Question

Determine whether the system of linear equations is inconsistent or dependent. If it is dependent, find the complete solution.$$\left\{\begin{array}{c} 3 r+2 s-3 t=10 \\ r-s-t=-5 \\ r+4 s-t=20 \end{array}\right.$$

Answer

**step1 Choose a method for solving the system of equations**

To determine whether the system of linear equations is inconsistent or dependent, and to find the complete solution if it's dependent, we will use the elimination method. This method involves combining equations to eliminate variables one by one, simplifying the system until we can identify the type of solution.

**step2 Eliminate one variable to find the value of another**

Let's label the given equations:

$$\text{Equation (1): } 3r + 2s - 3t = 10$$

$$\text{Equation (2): } r - s - t = -5$$

$$\text{Equation (3): } r + 4s - t = 20$$

We can eliminate 't' by subtracting Equation (2) from Equation (3).

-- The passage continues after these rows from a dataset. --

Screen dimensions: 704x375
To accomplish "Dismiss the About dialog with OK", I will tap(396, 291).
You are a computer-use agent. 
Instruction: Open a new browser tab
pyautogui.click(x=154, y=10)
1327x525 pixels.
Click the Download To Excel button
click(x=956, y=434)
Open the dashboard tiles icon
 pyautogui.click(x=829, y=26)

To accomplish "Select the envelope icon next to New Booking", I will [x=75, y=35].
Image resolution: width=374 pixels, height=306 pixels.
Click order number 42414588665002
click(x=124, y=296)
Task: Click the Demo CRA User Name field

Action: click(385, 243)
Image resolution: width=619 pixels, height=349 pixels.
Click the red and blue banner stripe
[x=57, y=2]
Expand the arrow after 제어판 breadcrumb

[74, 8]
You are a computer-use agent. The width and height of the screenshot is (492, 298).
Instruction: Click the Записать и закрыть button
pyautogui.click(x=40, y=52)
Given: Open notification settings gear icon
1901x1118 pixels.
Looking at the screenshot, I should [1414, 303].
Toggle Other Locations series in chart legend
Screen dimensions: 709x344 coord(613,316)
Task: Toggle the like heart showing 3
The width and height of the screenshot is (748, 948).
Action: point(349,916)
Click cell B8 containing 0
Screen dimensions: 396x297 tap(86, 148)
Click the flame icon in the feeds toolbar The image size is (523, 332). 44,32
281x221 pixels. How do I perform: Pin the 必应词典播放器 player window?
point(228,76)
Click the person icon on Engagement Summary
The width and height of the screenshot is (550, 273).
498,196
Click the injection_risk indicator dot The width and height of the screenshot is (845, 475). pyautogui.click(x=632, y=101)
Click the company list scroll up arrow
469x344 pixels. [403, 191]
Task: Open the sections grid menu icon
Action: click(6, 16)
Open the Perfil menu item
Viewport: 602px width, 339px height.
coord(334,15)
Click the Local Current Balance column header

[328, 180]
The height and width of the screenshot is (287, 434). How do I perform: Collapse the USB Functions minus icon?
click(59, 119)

Write down Equation (3) and subtract Equation (2) from it, term by term:

$$(r + 4s - t) - (r - s - t) = 20 - (-5)$$

Carefully remove the parentheses, remembering to change the signs of the terms being subtracted:

$$r + 4s - t - r + s + t = 20 + 5$$

Combine like terms. The 'r' terms ($$r - r$$) cancel out, and the 't' terms ($$-t + t$$) also cancel out:

$$5s = 25$$

Now, solve for 's' by dividing both sides by 5:

$$s = \frac{25}{5}$$

$$s = 5$$

We have found the value of 's'.

**step3 Substitute the known variable to find a relationship between the remaining variables**

Now that we know $$s=5$$, substitute this value into Equation (2) to find a relationship between 'r' and 't'.

$$r - s - t = -5$$

Substitute $$s=5$$ into the equation:

$$r - 5 - t = -5$$

To isolate 'r' and 't' on one side, add 5 to both sides of the equation:

$$r - t = -5 + 5$$

$$r - t = 0$$

This equation tells us that 'r' and 't' must be equal:

$$r = t$$

**step4 Verify consistency and determine the nature of the solution**

To confirm if the system is inconsistent (no solution) or dependent (infinitely many solutions), substitute the values we found ($$s=5$$ and $$r=t$$) into Equation (1), which we haven't used for substitution yet.

$$3r + 2s - 3t = 10$$

Substitute $$s=5$$ and replace 't' with 'r' (since $$t=r$$):

$$3r + 2(5) - 3(r) = 10$$

Perform the multiplication and simplify:

$$3r + 10 - 3r = 10$$

Combine the 'r' terms ($$3r - 3r$$):

$$10 = 10$$

Since we arrived at a true statement ($$10 = 10$$), this means the equations are consistent and not independent. One equation can be derived from the others, indicating that the system of equations is dependent. A dependent system has infinitely many solutions.

**step5 State the complete solution for the dependent system**

Since the system is dependent, the complete solution describes the relationships between the variables. We found that $$s=5$$ and $$r=t$$. This means that 's' is always 5, and 'r' and 't' can be any real number as long as they are equal to each other.

The solution can be written as an ordered triple $$(r, s, t)$$, where 'r' is a free variable (it can be any real number), 's' is 5, and 't' is equal to 'r'.